Written problem: Format the lines from the start of the rows through the line containing "Action: coord(1584,520)" as a Markdown table with the columns Line and Text. Number each line in Line, put its words in Text, and leave out blank lines.

[Stored items from a collection]

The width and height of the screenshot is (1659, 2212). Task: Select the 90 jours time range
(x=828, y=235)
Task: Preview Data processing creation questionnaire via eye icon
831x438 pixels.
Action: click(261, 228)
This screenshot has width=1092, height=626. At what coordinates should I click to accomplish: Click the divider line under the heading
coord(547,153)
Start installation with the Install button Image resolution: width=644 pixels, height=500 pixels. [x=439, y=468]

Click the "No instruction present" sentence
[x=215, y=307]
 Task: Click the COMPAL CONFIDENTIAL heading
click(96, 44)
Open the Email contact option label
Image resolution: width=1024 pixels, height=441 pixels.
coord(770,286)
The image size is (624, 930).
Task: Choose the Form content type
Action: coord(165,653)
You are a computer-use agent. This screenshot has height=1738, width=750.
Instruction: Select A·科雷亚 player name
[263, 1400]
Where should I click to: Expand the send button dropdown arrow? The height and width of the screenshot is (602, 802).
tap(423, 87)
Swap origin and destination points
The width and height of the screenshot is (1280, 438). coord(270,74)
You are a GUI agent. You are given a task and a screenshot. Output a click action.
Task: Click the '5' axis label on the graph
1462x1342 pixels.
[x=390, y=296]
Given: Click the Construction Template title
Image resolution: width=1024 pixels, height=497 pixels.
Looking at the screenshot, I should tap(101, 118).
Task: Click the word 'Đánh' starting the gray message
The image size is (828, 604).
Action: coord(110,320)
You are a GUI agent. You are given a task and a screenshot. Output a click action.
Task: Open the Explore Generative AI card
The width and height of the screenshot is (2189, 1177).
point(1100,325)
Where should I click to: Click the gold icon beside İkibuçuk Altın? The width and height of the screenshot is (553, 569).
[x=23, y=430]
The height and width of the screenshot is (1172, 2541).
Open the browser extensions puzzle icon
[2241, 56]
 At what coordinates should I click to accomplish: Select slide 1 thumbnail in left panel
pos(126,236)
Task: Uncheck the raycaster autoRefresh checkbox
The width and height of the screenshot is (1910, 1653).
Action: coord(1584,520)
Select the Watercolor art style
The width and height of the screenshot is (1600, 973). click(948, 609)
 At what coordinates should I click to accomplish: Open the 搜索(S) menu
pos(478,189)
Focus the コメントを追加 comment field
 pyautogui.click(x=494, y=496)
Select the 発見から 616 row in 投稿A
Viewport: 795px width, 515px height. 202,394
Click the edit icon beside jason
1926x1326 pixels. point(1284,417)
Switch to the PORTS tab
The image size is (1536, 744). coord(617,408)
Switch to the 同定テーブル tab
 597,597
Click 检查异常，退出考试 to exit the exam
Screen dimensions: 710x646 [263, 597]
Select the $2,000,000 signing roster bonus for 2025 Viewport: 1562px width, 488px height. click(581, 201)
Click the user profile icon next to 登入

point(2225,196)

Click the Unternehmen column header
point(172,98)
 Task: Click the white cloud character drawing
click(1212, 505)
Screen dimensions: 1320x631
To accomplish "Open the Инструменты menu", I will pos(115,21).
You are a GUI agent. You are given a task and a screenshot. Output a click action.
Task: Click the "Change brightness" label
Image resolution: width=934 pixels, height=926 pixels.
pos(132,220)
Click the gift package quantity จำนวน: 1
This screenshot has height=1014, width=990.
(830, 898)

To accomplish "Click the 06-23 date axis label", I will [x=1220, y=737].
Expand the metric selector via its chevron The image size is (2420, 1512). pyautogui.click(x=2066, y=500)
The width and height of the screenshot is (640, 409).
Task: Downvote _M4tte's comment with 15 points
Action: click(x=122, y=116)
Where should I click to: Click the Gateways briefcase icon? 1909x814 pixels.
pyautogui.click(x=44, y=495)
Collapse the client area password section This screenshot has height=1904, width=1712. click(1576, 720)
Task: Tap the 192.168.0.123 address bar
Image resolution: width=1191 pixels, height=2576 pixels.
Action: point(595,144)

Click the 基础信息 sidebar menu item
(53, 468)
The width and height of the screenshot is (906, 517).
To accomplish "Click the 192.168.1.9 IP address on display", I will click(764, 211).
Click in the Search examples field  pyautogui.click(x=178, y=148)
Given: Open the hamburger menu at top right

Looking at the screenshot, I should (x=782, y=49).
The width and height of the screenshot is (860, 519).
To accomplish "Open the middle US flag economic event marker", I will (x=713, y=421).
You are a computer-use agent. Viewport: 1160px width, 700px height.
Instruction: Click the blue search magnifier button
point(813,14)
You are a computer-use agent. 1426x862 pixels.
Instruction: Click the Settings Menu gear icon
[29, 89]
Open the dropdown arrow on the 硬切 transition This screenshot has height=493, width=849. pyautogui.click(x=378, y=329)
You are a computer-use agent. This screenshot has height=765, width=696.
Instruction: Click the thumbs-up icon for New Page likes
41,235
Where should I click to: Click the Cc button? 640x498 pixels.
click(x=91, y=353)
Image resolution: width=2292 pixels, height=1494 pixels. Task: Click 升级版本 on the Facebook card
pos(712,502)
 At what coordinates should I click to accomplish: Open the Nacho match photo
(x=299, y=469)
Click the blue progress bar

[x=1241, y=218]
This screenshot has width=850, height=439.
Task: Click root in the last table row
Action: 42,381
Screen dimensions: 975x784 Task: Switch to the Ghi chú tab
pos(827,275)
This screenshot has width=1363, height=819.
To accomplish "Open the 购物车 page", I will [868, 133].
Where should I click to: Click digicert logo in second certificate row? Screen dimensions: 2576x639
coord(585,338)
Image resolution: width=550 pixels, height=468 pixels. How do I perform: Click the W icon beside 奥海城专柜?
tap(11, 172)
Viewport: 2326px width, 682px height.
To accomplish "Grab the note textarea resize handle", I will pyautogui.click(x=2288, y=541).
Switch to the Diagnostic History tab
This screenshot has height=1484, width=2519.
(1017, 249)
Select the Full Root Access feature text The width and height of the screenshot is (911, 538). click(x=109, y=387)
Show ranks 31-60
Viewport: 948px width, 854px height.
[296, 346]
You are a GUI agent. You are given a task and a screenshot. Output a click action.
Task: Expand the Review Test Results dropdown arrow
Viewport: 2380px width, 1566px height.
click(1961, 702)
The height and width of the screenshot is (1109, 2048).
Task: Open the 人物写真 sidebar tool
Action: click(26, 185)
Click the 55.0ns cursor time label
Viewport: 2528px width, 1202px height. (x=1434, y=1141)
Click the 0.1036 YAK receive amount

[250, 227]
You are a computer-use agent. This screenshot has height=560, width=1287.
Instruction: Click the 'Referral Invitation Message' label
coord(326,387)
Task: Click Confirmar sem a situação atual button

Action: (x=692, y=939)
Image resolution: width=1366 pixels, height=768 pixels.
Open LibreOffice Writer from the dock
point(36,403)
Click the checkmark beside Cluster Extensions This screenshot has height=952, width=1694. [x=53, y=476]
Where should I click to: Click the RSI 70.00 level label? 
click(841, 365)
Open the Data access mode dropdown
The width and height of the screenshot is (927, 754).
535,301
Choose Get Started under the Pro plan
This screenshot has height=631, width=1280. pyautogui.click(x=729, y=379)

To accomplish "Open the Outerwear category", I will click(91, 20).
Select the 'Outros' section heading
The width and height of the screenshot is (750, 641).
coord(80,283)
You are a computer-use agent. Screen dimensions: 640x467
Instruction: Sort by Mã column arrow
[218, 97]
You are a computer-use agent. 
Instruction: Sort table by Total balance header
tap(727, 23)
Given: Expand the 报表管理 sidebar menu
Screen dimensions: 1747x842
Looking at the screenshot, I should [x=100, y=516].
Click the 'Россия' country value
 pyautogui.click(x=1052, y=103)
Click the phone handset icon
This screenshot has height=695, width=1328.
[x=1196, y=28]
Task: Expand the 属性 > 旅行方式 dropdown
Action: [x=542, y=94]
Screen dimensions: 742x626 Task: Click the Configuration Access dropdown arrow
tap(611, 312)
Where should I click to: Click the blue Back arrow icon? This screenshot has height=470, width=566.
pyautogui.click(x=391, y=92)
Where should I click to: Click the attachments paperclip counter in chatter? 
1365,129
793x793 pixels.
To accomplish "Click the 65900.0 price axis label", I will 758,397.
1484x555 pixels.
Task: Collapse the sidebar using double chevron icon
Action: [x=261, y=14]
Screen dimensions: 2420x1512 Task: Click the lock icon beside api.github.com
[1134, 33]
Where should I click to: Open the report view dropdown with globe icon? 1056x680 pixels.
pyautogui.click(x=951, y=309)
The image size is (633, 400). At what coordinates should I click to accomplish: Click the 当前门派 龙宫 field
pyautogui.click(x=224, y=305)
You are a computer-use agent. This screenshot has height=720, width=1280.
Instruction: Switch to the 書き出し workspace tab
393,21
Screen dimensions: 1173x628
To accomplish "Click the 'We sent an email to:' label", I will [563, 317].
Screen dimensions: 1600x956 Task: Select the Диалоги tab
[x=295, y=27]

Task solution:
| Line | Text |
|---|---|
| 1 | The width and height of the screenshot is (1659, 2212). Task: Select the 90 jours time range |
| 2 | (x=828, y=235) |
| 3 | Task: Preview Data processing creation questionnaire via eye icon |
| 4 | 831x438 pixels. |
| 5 | Action: click(261, 228) |
| 6 | This screenshot has width=1092, height=626. At what coordinates should I click to accomplish: Click the divider line under the heading |
| 7 | coord(547,153) |
| 8 | Start installation with the Install button Image resolution: width=644 pixels, height=500 pixels. [x=439, y=468] |
| 9 | Click the "No instruction present" sentence |
| 10 | [x=215, y=307] |
| 11 |  Task: Click the COMPAL CONFIDENTIAL heading |
| 12 | click(96, 44) |
| 13 | Open the Email contact option label |
| 14 | Image resolution: width=1024 pixels, height=441 pixels. |
| 15 | coord(770,286) |
| 16 | The image size is (624, 930). |
| 17 | Task: Choose the Form content type |
| 18 | Action: coord(165,653) |
| 19 | You are a computer-use agent. This screenshot has height=1738, width=750. |
| 20 | Instruction: Select A·科雷亚 player name |
| 21 | [263, 1400] |
| 22 | Where should I click to: Expand the send button dropdown arrow? The height and width of the screenshot is (602, 802). |
| 23 | tap(423, 87) |
| 24 | Swap origin and destination points |
| 25 | The width and height of the screenshot is (1280, 438). coord(270,74) |
| 26 | You are a GUI agent. You are given a task and a screenshot. Output a click action. |
| 27 | Task: Click the '5' axis label on the graph |
| 28 | 1462x1342 pixels. |
| 29 | [x=390, y=296] |
| 30 | Given: Click the Construction Template title |
| 31 | Image resolution: width=1024 pixels, height=497 pixels. |
| 32 | Looking at the screenshot, I should tap(101, 118). |
| 33 | Task: Click the word 'Đánh' starting the gray message |
| 34 | The image size is (828, 604). |
| 35 | Action: coord(110,320) |
| 36 | You are a GUI agent. You are given a task and a screenshot. Output a click action. |
| 37 | Task: Open the Explore Generative AI card |
| 38 | The width and height of the screenshot is (2189, 1177). |
| 39 | point(1100,325) |
| 40 | Where should I click to: Click the gold icon beside İkibuçuk Altın? The width and height of the screenshot is (553, 569). |
| 41 | [x=23, y=430] |
| 42 | The height and width of the screenshot is (1172, 2541). |
| 43 | Open the browser extensions puzzle icon |
| 44 | [2241, 56] |
| 45 |  At what coordinates should I click to accomplish: Select slide 1 thumbnail in left panel |
| 46 | pos(126,236) |
| 47 | Task: Uncheck the raycaster autoRefresh checkbox |
| 48 | The width and height of the screenshot is (1910, 1653). |
| 49 | Action: coord(1584,520) |